La percezione di pericolo indotta dai media più che dai fatti statisticamente rilevati, il risentimento a lungo covato di insoddisfazione e precarietà della propria posizione sociale, la vera e contagiosa ira da scaricare su un obiettivo di volta in volta lontano, alieno, minaccioso come immigrati, Rom, mussulmani, neri ecc. è fenomeno piuttosto recente, ma in incubazione da anni.

Le due correnti culturali e politiche che trent’anni fa hanno cominciato a sfarinarsi, la cattolico-democristiana e la social-comunista svolgevano una funzione fondamentale nel tenere insieme quegli elementi che oggi sono al centro del dibattito: le èlites ed il popolo.

Entrambi non esistevano se non uniti e collegati da una percezione della realtà filtrata dall’ideologia, da personale politico ad essa dedicato, da prassi quotidiana che generava partecipazione, volontariato, coesione sociale.

Da una parte la Chiesa, la Democrazia Cristiana, la cultura millenaria del differimento del riscatto dai mali del mondo, in un’altra dimensione, quella spirituale; di un al di là a portata di mano, ma qui concreto e irrobustito dalla fede, dalla liturgia, dalla pietas divina, dal solidarismo di un Cristianesimo attivo e conseguente.

Dall’altra l’attesa messianica di un riscatto sociale, quel “Ha da venì Baffone!”, che frenava l’impulso alla risposta violenta di fronte ad ingiustizie e disuguaglianze, che mobilitava masse di diseredati e sfruttati, che sublimava (così si diceva) l’odio di classe in disciplinata militanza e caldo senso di appartenenza comunitaria.
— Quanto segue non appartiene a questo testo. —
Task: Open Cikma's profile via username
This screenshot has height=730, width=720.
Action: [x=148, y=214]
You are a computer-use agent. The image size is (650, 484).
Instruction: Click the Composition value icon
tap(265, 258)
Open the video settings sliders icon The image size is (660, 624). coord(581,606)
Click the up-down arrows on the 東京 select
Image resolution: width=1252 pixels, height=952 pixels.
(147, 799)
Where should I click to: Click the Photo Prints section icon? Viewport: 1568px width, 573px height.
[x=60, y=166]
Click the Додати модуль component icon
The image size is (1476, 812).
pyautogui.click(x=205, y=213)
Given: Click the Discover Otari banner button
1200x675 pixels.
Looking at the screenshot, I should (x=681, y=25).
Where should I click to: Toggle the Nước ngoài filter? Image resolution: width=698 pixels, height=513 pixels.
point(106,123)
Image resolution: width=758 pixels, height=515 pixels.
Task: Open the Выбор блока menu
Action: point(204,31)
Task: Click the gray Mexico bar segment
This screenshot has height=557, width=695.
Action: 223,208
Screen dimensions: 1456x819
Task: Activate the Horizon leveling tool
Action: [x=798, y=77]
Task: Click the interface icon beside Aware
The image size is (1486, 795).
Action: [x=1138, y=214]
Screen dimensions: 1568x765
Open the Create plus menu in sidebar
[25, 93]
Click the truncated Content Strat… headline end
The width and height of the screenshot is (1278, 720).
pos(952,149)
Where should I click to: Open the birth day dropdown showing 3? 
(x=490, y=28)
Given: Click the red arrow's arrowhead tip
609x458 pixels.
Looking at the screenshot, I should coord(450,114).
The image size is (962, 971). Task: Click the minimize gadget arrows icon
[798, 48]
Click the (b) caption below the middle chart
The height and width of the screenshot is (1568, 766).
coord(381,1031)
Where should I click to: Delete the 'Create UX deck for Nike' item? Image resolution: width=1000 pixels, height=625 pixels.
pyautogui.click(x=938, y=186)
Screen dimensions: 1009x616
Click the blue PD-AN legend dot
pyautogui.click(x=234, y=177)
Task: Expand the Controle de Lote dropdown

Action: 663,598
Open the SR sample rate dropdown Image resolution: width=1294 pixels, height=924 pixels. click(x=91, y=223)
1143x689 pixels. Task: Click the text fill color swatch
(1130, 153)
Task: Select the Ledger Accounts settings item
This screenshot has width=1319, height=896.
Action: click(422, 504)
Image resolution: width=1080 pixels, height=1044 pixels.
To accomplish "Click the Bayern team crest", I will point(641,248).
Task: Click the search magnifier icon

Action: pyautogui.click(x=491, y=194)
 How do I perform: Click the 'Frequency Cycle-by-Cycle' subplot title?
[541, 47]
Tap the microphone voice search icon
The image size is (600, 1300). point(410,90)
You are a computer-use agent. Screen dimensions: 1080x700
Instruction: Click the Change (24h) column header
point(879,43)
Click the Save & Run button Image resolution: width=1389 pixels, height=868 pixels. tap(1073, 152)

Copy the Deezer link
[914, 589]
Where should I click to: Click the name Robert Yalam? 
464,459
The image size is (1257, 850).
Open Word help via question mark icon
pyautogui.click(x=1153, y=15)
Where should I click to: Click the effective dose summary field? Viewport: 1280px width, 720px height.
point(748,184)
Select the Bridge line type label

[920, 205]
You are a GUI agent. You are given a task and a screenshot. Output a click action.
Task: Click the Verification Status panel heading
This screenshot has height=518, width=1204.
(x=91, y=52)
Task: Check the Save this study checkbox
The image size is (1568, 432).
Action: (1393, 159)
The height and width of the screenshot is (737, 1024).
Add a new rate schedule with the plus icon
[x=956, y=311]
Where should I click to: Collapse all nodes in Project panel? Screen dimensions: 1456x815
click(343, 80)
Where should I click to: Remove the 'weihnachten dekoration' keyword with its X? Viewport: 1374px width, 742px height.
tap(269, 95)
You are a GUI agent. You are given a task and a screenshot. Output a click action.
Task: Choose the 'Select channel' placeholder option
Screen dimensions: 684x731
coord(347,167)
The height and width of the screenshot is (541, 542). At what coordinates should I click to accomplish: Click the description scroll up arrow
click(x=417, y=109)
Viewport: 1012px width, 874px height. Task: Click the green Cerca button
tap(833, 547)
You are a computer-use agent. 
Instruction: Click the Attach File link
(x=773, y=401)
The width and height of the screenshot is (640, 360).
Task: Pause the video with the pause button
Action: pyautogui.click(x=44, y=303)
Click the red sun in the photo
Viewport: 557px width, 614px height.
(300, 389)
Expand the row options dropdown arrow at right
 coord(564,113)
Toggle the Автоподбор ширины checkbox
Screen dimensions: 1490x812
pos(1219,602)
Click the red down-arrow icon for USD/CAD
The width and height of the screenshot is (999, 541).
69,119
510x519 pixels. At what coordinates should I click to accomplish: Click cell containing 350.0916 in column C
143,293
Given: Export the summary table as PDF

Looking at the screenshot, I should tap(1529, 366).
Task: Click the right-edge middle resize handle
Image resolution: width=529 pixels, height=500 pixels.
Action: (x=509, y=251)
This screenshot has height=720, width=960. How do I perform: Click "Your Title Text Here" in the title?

Entrambe le componenti tendevano ad affermare un principio di uguaglianza e di egualitarismo, davanti al sovrannaturale la prima, e dentro la società la seconda, garantito dalle rispettive èlites: Moro e Berlinguer come icone amate e rispettate, ma soprattutto come componenti di un tutto unitario ed identitario.

Quando Sergio dice di non aver più votato a sinistra dopo la morte di Berlinguer e milioni di altri dopo la caduta del muro, segnano la fine di un’epoca, testimoniano la ritirata dalla complessità e dall’impegno e la ricerca di scorciatoie e consolazioni, siano esse il VAFFA o l’esaltazione nazionalista o quel che chiamiamo populismo.

Ma se quelle componenti sono così sbiadite, stremate, inutilizzabili, che senso ha conservarne i pallidi simulacri in un contenitore chiamato Partito Democratico?